Give the listing again exactly as written.

Record excerpts »

■ ■ ■ ■ ■ ■ ■

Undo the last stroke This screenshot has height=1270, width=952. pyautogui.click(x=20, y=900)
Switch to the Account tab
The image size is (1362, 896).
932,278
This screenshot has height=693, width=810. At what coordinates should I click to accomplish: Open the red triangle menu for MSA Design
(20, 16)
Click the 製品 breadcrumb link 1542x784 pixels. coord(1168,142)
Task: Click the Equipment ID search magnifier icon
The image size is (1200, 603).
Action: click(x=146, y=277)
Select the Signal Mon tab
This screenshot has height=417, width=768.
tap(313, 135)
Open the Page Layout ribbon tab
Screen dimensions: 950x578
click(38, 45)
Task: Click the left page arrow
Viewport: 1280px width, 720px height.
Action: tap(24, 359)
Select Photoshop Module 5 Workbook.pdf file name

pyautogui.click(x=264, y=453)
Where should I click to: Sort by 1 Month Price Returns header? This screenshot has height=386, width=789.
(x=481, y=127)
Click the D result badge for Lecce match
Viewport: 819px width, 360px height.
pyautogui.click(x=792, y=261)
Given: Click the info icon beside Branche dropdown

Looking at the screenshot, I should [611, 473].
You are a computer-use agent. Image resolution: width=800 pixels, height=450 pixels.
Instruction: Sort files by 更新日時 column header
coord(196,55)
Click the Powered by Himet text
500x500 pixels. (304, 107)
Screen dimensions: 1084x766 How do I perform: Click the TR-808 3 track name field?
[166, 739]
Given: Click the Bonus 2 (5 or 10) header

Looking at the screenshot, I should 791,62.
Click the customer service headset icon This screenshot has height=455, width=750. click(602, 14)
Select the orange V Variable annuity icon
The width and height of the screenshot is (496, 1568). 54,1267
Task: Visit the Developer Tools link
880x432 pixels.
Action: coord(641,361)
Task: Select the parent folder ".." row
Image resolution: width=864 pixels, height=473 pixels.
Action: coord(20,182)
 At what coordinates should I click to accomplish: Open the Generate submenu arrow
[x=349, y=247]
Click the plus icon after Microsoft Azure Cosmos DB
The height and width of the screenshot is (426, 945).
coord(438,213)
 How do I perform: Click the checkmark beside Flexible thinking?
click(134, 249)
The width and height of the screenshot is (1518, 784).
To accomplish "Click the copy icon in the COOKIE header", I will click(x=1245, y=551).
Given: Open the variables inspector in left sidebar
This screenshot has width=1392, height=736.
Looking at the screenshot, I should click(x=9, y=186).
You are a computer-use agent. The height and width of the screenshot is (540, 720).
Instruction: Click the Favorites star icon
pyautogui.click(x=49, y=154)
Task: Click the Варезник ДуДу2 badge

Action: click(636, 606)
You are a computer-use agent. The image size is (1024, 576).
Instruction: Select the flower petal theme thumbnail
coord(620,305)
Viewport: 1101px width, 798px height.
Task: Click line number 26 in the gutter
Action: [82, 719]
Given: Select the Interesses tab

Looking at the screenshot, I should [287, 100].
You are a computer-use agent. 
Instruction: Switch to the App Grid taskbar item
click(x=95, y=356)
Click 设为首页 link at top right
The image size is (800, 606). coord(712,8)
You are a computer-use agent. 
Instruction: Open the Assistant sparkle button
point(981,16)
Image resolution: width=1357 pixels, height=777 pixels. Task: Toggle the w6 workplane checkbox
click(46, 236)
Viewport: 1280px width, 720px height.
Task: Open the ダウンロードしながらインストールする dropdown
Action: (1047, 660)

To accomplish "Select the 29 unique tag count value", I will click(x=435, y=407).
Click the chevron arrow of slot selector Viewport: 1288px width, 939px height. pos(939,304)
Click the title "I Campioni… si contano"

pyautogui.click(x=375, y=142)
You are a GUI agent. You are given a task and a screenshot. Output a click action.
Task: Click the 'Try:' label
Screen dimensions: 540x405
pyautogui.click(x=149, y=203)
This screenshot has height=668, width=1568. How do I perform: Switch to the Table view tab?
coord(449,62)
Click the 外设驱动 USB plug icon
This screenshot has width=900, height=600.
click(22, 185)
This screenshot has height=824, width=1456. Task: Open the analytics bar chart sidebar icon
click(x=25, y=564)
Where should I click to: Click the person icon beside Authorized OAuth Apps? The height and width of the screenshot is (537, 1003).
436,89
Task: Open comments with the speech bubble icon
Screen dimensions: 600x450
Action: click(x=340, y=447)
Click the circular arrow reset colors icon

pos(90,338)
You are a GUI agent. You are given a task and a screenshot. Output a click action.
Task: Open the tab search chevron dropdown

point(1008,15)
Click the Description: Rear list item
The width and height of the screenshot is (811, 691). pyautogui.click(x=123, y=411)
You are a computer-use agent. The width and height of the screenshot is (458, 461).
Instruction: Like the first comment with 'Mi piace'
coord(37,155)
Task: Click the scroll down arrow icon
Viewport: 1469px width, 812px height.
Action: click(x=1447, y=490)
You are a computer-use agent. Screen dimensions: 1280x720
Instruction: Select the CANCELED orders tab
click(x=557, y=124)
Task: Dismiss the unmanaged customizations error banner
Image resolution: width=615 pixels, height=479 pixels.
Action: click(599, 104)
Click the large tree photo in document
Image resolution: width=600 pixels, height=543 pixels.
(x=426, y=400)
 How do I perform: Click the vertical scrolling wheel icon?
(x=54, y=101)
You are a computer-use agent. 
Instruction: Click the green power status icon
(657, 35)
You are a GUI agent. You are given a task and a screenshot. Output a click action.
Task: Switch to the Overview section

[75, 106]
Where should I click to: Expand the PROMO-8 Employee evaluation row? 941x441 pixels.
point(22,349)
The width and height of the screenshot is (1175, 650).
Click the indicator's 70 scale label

■ ■ ■ ■ ■ ■ ■

Your response »
Undo the last stroke This screenshot has height=1270, width=952. pyautogui.click(x=20, y=900)
Switch to the Account tab
The image size is (1362, 896).
932,278
This screenshot has height=693, width=810. At what coordinates should I click to accomplish: Open the red triangle menu for MSA Design
(20, 16)
Click the 製品 breadcrumb link 1542x784 pixels. coord(1168,142)
Task: Click the Equipment ID search magnifier icon
The image size is (1200, 603).
Action: click(x=146, y=277)
Select the Signal Mon tab
This screenshot has height=417, width=768.
tap(313, 135)
Open the Page Layout ribbon tab
Screen dimensions: 950x578
click(38, 45)
Task: Click the left page arrow
Viewport: 1280px width, 720px height.
Action: tap(24, 359)
Select Photoshop Module 5 Workbook.pdf file name

pyautogui.click(x=264, y=453)
Where should I click to: Sort by 1 Month Price Returns header? This screenshot has height=386, width=789.
(x=481, y=127)
Click the D result badge for Lecce match
Viewport: 819px width, 360px height.
pyautogui.click(x=792, y=261)
Given: Click the info icon beside Branche dropdown

Looking at the screenshot, I should [611, 473].
You are a computer-use agent. Image resolution: width=800 pixels, height=450 pixels.
Instruction: Sort files by 更新日時 column header
coord(196,55)
Click the Powered by Himet text
500x500 pixels. (304, 107)
Screen dimensions: 1084x766 How do I perform: Click the TR-808 3 track name field?
[166, 739]
Given: Click the Bonus 2 (5 or 10) header

Looking at the screenshot, I should 791,62.
Click the customer service headset icon This screenshot has height=455, width=750. click(602, 14)
Select the orange V Variable annuity icon
The width and height of the screenshot is (496, 1568). 54,1267
Task: Visit the Developer Tools link
880x432 pixels.
Action: coord(641,361)
Task: Select the parent folder ".." row
Image resolution: width=864 pixels, height=473 pixels.
Action: coord(20,182)
 At what coordinates should I click to accomplish: Open the Generate submenu arrow
[x=349, y=247]
Click the plus icon after Microsoft Azure Cosmos DB
The height and width of the screenshot is (426, 945).
coord(438,213)
 How do I perform: Click the checkmark beside Flexible thinking?
click(134, 249)
The width and height of the screenshot is (1518, 784).
To accomplish "Click the copy icon in the COOKIE header", I will click(x=1245, y=551).
Given: Open the variables inspector in left sidebar
This screenshot has width=1392, height=736.
Looking at the screenshot, I should click(x=9, y=186).
You are a computer-use agent. The height and width of the screenshot is (540, 720).
Instruction: Click the Favorites star icon
pyautogui.click(x=49, y=154)
Task: Click the Варезник ДуДу2 badge

Action: click(636, 606)
You are a computer-use agent. The image size is (1024, 576).
Instruction: Select the flower petal theme thumbnail
coord(620,305)
Viewport: 1101px width, 798px height.
Task: Click line number 26 in the gutter
Action: [82, 719]
Given: Select the Interesses tab

Looking at the screenshot, I should [287, 100].
You are a computer-use agent. 
Instruction: Switch to the App Grid taskbar item
click(x=95, y=356)
Click 设为首页 link at top right
The image size is (800, 606). coord(712,8)
You are a computer-use agent. 
Instruction: Open the Assistant sparkle button
point(981,16)
Image resolution: width=1357 pixels, height=777 pixels. Task: Toggle the w6 workplane checkbox
click(46, 236)
Viewport: 1280px width, 720px height.
Task: Open the ダウンロードしながらインストールする dropdown
Action: (1047, 660)

To accomplish "Select the 29 unique tag count value", I will click(x=435, y=407).
Click the chevron arrow of slot selector Viewport: 1288px width, 939px height. pos(939,304)
Click the title "I Campioni… si contano"

pyautogui.click(x=375, y=142)
You are a GUI agent. You are given a task and a screenshot. Output a click action.
Task: Click the 'Try:' label
Screen dimensions: 540x405
pyautogui.click(x=149, y=203)
This screenshot has height=668, width=1568. How do I perform: Switch to the Table view tab?
coord(449,62)
Click the 外设驱动 USB plug icon
This screenshot has width=900, height=600.
click(22, 185)
This screenshot has height=824, width=1456. Task: Open the analytics bar chart sidebar icon
click(x=25, y=564)
Where should I click to: Click the person icon beside Authorized OAuth Apps? The height and width of the screenshot is (537, 1003).
436,89
Task: Open comments with the speech bubble icon
Screen dimensions: 600x450
Action: click(x=340, y=447)
Click the circular arrow reset colors icon

pos(90,338)
You are a GUI agent. You are given a task and a screenshot. Output a click action.
Task: Open the tab search chevron dropdown

point(1008,15)
Click the Description: Rear list item
The width and height of the screenshot is (811, 691). pyautogui.click(x=123, y=411)
You are a computer-use agent. The width and height of the screenshot is (458, 461).
Instruction: Like the first comment with 'Mi piace'
coord(37,155)
Task: Click the scroll down arrow icon
Viewport: 1469px width, 812px height.
Action: click(x=1447, y=490)
You are a computer-use agent. Screen dimensions: 1280x720
Instruction: Select the CANCELED orders tab
click(x=557, y=124)
Task: Dismiss the unmanaged customizations error banner
Image resolution: width=615 pixels, height=479 pixels.
Action: click(599, 104)
Click the large tree photo in document
Image resolution: width=600 pixels, height=543 pixels.
(x=426, y=400)
 How do I perform: Click the vertical scrolling wheel icon?
(x=54, y=101)
You are a computer-use agent. 
Instruction: Click the green power status icon
(657, 35)
You are a GUI agent. You are given a task and a screenshot. Output a click action.
Task: Switch to the Overview section

[75, 106]
Where should I click to: Expand the PROMO-8 Employee evaluation row? 941x441 pixels.
point(22,349)
The width and height of the screenshot is (1175, 650).
Click the indicator's 70 scale label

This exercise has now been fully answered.